#### Your goal
In the data below, which lines contain "will"? List them by copying each one.

#### Material provided

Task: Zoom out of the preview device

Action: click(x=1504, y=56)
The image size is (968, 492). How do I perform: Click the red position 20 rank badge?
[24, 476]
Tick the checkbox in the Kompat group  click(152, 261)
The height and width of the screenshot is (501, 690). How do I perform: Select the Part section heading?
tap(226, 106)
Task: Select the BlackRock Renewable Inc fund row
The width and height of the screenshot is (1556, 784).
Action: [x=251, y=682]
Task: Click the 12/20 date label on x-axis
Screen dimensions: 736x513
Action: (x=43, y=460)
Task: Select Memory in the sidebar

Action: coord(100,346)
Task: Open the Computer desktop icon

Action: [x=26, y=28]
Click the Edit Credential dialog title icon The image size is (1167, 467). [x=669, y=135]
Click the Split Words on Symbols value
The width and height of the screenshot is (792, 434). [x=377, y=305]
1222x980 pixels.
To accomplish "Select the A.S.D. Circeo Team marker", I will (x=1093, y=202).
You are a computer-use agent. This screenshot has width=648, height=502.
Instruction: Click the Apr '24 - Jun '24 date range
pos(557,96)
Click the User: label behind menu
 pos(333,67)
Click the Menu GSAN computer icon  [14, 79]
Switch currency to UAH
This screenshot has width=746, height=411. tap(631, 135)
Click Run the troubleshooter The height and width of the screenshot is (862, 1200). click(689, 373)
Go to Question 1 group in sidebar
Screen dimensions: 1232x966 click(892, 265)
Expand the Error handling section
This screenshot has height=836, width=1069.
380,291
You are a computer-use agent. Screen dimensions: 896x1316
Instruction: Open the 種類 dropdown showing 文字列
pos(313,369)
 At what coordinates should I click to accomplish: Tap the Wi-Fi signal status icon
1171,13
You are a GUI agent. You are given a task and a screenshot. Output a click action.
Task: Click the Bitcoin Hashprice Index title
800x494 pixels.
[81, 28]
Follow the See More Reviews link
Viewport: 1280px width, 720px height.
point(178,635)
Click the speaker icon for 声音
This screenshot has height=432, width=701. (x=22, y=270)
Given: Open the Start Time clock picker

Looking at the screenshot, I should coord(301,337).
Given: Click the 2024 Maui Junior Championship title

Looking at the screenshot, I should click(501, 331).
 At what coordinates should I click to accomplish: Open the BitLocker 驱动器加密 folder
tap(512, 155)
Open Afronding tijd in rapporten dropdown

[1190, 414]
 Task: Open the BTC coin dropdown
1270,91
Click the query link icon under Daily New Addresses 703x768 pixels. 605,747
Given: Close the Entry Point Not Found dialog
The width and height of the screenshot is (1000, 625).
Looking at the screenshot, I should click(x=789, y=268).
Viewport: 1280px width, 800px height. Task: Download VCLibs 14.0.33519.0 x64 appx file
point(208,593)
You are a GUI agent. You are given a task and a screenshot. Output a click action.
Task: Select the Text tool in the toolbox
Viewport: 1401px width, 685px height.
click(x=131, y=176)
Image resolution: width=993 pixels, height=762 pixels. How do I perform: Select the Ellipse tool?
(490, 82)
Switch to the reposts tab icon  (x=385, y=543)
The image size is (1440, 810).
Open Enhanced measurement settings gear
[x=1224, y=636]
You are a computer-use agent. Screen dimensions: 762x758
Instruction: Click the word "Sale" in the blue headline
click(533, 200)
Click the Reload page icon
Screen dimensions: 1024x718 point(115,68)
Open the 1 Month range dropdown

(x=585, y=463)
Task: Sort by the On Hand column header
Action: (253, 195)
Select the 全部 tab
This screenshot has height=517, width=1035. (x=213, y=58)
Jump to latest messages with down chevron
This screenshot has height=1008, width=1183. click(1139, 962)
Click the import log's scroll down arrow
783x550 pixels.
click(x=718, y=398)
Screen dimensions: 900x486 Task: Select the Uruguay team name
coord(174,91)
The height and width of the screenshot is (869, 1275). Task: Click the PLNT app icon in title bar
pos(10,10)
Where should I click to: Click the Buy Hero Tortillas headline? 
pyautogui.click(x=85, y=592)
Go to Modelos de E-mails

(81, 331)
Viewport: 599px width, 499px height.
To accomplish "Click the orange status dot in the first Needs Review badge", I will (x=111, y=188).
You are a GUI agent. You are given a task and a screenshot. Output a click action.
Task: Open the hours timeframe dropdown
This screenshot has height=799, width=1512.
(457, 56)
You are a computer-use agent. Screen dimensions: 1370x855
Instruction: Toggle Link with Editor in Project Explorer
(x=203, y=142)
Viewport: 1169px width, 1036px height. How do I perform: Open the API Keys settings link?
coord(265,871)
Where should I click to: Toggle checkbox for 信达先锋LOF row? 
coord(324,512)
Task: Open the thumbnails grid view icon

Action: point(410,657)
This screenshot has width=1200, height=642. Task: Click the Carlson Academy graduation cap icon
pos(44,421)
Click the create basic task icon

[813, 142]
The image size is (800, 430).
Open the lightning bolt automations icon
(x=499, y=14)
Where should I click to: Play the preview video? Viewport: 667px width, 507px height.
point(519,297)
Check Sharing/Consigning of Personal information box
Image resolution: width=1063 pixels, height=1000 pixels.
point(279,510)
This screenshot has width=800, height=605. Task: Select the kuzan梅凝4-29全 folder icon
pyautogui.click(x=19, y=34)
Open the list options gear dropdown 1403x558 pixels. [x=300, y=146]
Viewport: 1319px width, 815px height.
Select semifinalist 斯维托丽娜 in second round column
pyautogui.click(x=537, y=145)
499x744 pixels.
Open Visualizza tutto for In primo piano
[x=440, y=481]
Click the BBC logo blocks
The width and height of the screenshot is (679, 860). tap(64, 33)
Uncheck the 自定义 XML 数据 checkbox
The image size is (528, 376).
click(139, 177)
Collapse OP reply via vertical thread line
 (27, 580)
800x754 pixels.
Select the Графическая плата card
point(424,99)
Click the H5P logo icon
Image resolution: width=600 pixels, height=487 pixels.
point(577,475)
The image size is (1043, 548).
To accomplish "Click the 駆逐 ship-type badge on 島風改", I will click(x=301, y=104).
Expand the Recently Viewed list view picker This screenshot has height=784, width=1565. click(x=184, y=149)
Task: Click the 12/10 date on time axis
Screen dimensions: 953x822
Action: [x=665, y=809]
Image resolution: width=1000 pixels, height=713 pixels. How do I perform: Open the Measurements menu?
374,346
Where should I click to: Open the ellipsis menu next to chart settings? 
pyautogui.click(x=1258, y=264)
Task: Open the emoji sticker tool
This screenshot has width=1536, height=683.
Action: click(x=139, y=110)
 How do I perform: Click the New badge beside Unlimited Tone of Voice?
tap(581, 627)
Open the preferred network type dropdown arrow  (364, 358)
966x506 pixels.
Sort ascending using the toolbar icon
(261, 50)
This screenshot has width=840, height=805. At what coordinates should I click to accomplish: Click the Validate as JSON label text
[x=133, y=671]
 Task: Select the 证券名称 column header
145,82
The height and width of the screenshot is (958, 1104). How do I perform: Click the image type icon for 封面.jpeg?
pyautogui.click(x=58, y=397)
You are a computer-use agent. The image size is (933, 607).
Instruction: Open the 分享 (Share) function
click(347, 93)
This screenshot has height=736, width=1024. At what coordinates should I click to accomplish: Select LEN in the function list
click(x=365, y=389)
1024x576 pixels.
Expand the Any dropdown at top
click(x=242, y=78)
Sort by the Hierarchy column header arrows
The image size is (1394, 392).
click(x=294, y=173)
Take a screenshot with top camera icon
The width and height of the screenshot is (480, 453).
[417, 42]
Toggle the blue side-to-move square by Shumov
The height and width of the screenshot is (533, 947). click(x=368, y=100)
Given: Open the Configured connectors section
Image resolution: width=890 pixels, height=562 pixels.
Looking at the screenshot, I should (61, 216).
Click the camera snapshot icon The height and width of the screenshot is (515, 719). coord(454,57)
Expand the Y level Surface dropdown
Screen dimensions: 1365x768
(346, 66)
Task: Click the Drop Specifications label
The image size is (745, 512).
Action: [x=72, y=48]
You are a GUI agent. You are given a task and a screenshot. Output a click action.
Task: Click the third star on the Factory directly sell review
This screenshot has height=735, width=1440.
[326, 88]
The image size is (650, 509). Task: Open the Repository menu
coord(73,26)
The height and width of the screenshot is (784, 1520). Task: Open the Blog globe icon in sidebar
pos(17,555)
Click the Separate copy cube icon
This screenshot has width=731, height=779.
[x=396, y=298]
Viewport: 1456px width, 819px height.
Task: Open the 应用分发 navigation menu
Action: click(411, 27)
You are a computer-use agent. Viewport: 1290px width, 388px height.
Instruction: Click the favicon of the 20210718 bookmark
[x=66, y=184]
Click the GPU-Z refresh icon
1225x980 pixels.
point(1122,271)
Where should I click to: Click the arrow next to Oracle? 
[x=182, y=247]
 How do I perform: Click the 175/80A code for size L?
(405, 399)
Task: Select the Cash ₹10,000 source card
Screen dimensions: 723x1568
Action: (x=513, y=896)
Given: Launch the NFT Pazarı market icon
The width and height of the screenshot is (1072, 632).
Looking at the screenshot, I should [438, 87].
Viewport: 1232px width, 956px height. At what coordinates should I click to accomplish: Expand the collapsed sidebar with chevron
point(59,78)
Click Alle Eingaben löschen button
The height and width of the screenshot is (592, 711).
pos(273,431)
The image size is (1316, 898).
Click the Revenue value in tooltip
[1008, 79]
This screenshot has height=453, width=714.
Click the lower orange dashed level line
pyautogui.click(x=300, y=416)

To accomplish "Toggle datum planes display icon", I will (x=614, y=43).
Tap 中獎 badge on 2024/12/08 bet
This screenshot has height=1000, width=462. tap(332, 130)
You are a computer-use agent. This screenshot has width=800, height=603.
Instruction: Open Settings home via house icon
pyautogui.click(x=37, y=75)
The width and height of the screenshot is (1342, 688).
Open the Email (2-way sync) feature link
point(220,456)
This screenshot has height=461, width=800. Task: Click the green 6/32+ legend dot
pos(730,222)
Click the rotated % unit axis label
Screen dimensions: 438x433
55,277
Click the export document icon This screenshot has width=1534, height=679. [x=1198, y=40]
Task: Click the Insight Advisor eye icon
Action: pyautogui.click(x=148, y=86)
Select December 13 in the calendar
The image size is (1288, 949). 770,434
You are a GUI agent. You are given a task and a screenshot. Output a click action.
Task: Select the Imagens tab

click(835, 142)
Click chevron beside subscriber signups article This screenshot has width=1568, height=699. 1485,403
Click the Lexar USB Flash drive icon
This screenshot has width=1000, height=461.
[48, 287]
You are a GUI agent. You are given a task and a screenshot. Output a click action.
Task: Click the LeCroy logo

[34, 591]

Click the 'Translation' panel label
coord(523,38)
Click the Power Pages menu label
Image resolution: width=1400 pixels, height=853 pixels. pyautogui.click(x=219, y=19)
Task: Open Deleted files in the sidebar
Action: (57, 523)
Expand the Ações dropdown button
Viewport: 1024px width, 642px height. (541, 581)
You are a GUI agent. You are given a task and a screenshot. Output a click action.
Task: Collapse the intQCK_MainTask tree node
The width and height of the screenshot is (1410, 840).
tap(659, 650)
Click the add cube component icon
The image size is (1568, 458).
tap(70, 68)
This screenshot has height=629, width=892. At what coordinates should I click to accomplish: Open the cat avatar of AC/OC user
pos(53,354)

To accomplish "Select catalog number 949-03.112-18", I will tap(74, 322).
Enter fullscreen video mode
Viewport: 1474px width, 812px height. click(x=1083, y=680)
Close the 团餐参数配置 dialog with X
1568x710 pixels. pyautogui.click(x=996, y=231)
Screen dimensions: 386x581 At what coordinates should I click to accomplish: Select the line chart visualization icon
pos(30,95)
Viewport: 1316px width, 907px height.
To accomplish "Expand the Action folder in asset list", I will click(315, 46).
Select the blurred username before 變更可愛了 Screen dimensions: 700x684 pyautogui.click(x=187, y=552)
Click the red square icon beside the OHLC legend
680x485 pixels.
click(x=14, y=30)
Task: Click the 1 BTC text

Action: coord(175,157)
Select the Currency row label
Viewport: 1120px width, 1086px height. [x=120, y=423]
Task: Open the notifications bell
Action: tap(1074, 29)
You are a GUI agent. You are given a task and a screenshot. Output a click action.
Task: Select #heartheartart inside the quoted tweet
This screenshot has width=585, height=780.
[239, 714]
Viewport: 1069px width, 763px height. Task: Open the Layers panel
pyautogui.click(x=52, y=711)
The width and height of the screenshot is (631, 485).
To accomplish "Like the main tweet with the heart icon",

#### Finished exercise
To accomplish "Select the A.S.D. Circeo Team marker", I will (x=1093, y=202).
To accomplish "Click the orange status dot in the first Needs Review badge", I will (x=111, y=188).
To accomplish "Click the 駆逐 ship-type badge on 島風改", I will click(x=301, y=104).
To accomplish "Toggle datum planes display icon", I will (x=614, y=43).
To accomplish "Select catalog number 949-03.112-18", I will tap(74, 322).
To accomplish "Expand the Action folder in asset list", I will click(315, 46).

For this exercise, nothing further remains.